The Pharisees were offended by this attitude of the Lord Jesus. They did not have fellowship with that kind of people, and they found it appalling that Jesus was a friend of publicans and sinners and did not even hesitate to eat and drink with them.
But for the same reason that the Jews were offended at Him and rejected Him, we love Him; for from this love of the Savior to sinners it is evident how wide and unlimited His grace is, and that no one is ever rejected who takes refuge in Him out of the need of their sin. Nowhere is it more evident how radically a person can be changed by His grace, how everything can become new through it. Those publicans became His disciples. They broke with the sin in which they had previously lived. Their lives took on a different direction. Up to now they had sought sel-interest. Now they learned to seek GOD. Their lives were henceforth directed toward HIM.
It is about this change and renewal of life by the Savior that we wish to speak today, in connection with what is said in our text concerning the calling of the publican Matthew.
Nowadays it is customary for all kinds of prominent figures to write their memoirs. In them they tell about important events that they experienced, and especially about the role that they themselves played in them.
We could say that in our text we find something like the “memoires of Matthew”, because he tells something of his own life story there, although he does so much more concisely than is done in today’s memoirs. He tells how Jesus found him, and how he was allowed to find Jesus.
Now it is remarkable that we find this same story in two other evangelists, Mark and Luke, but that Matthew is called there by his Hebrew name: Levi. We would not have known that the publican Levi and the evangelist Matthew were one and the same person, if Matthew himself had not told us so.
It is not entirely clear why both Mark and Luke mentioned the Jewish name of this apostle. Would they have wanted to remain silent about the sinful past of this apostle for the uninitiated? But then it is all the more striking that Matthew himself did not hesitate to speak about his past sins; that he did not keep silent about them, not even to those who did not know him closely. He speaks about this when he tells how Jesus called him, Matthew, from the tollhouse to follow Him. And he does this again when he names himself in the list of the apostles as: Matthew, the publican, an addition that is again only found in him, and not in Mark and Luke.

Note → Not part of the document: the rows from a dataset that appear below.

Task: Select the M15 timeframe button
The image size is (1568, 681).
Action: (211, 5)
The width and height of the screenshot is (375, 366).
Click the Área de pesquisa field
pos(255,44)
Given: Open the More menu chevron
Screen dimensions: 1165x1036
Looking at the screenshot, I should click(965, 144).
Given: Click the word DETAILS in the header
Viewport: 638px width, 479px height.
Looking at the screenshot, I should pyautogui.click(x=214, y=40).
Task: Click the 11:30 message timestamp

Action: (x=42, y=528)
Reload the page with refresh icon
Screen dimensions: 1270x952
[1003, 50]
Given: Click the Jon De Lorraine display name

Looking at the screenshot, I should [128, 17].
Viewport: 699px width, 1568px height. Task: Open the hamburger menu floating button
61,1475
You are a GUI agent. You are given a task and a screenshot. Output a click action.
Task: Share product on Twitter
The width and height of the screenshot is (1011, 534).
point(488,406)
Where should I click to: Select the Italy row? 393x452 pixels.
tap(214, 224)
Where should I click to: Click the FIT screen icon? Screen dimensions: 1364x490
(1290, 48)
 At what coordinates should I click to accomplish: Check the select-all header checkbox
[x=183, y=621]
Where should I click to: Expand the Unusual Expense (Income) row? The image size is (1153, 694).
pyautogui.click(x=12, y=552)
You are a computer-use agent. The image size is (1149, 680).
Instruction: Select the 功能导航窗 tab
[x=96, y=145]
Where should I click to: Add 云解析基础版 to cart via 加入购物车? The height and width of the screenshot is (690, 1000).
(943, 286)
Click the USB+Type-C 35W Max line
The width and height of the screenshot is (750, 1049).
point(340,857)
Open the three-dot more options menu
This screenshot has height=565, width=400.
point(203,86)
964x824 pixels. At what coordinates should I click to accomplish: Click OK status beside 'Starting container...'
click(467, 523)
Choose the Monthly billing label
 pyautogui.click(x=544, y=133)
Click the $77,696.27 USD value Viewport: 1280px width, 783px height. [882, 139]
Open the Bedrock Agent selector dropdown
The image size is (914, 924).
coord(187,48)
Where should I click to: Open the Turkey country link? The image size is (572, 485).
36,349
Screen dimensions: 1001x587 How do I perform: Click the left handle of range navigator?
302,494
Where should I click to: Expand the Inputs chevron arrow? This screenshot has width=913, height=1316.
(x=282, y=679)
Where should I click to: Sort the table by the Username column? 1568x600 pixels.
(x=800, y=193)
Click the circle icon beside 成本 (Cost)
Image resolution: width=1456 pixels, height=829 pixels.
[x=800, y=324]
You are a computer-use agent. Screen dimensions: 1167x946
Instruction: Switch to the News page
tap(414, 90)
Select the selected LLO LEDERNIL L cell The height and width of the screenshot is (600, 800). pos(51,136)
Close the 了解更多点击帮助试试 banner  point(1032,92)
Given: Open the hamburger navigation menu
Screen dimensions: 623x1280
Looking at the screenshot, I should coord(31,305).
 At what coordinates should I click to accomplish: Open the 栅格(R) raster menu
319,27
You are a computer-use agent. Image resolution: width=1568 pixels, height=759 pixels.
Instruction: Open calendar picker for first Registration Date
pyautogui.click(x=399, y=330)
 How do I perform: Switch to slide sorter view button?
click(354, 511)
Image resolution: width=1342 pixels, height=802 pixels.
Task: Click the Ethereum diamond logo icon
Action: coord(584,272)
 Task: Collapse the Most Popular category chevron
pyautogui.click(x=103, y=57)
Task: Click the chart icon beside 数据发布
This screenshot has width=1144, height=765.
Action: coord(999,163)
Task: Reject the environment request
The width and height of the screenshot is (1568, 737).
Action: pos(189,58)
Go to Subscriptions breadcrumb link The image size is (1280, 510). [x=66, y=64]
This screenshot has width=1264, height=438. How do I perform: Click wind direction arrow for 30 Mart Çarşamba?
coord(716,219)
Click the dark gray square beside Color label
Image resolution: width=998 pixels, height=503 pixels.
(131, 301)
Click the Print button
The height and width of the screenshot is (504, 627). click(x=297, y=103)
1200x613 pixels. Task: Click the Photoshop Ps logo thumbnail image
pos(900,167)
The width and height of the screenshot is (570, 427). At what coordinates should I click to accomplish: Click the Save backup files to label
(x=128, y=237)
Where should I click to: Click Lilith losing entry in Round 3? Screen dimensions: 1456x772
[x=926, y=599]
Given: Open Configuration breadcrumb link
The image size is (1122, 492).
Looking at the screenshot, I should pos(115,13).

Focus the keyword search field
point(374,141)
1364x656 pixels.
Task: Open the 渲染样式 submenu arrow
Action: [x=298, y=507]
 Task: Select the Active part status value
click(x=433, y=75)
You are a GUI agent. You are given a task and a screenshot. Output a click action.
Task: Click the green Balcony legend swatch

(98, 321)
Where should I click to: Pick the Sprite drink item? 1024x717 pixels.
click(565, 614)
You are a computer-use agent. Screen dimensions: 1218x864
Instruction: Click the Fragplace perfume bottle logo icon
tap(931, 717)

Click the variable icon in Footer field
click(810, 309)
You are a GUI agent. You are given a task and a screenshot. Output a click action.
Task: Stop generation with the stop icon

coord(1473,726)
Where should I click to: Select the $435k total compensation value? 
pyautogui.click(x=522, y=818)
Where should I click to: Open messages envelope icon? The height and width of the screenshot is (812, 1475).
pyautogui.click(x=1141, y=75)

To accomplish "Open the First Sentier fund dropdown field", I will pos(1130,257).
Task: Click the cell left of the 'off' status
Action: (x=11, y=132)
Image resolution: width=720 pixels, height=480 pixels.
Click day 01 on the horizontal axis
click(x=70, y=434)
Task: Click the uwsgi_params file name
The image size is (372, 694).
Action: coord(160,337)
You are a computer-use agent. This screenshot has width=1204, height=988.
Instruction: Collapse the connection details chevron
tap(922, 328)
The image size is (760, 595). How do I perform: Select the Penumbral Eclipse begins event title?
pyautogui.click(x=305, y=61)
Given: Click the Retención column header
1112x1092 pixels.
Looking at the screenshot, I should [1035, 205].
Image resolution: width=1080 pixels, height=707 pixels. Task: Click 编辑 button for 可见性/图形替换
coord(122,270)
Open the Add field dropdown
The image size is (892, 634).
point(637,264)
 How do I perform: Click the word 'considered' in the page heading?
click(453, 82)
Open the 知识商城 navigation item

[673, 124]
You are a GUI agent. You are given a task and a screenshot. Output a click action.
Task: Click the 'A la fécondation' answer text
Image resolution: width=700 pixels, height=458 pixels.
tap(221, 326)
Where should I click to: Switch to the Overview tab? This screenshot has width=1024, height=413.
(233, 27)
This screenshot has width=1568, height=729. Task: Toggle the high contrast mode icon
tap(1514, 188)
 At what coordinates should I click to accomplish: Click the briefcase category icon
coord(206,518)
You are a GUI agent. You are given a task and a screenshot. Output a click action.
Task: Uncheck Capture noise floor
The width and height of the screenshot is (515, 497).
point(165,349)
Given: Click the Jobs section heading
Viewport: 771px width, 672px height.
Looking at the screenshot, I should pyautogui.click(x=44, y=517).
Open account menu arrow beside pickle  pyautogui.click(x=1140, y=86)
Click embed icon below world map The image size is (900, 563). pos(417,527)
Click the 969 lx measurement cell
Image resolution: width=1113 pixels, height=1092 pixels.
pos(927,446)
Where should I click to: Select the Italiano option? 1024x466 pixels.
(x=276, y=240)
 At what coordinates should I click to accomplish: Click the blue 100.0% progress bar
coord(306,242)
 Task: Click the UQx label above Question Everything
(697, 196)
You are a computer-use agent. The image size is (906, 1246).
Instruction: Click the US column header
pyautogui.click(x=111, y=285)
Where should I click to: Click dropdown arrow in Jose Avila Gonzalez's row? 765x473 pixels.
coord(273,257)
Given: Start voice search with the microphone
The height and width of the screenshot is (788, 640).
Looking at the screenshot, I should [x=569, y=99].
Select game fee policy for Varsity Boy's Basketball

In this story of Matthew’s calling we are struck by the absolute honesty of the apostle; a similar honesty as we find in Paul, who also did not keep silent about the sins of his former life. More than once in his letters this apostle recalls that he had persecuted the church in the past. To the Corinthians he writes that he is therefore not worthy to be called an apostle. And to Timothy he confesses that he occupies a first place among sinners. Never have these people pretended to be better than they were. In what they told about themselves, they never played ‘the pretty’ part. They did not present themselves as good people, who had accomplished some good things, but they also did not conceal the wrong they had done.
I do not know whether you ever speak to others about your faults and shortcomings; whether you dare to admit that you also have your weak points. Do you dare to acknowledge your deviations and your sins to others? Do you ever talk about them, when there is a reason to do so? Or do you always anxiously push them away, because you are afraid of admitting your faults?
Such fear is not to be noticed in either Paul or Matthew. They did not conceal the sad facts of their former lives. And they did not do this in order to play an interesting role, but in order to make it all the more apparent how great the Savior’s love for sinners is, and how much grace they had received from God.
When Matthew in his gospel story comes to the history of his own calling, he does not hide behind his Jewish name, Levi, with an eye to readers who do not know him, but in clear letters he writes down: “And Jesus passing on from there saw a man sitting at the receipt of custom, CALLED MATTHEW”! And when he writes down a little further on the list of the twelve apostles, and comes to his own name, he mentions – although there was no direct necessity for it – very emphatically the profession that he had previously exercised: “….and Matthew, THE PUBLICAN.”
“How great God is ,” Matthew must have thought, that I, a tax collector, was taken into the circle of disciples, and that I may now speak to others of the salvation of the Lord.”
“Come, hear, and I will declare, all you who fear God, what He has done for my soul,”
“I was a publican, and now I am an apostle. I lived only for myself, and now I am allowed to tell others of the self-denying love of the Savior. I had but one desire, but one love, and that was money, and now I am allowed to proclaim that only life with the Savior makes one rich.”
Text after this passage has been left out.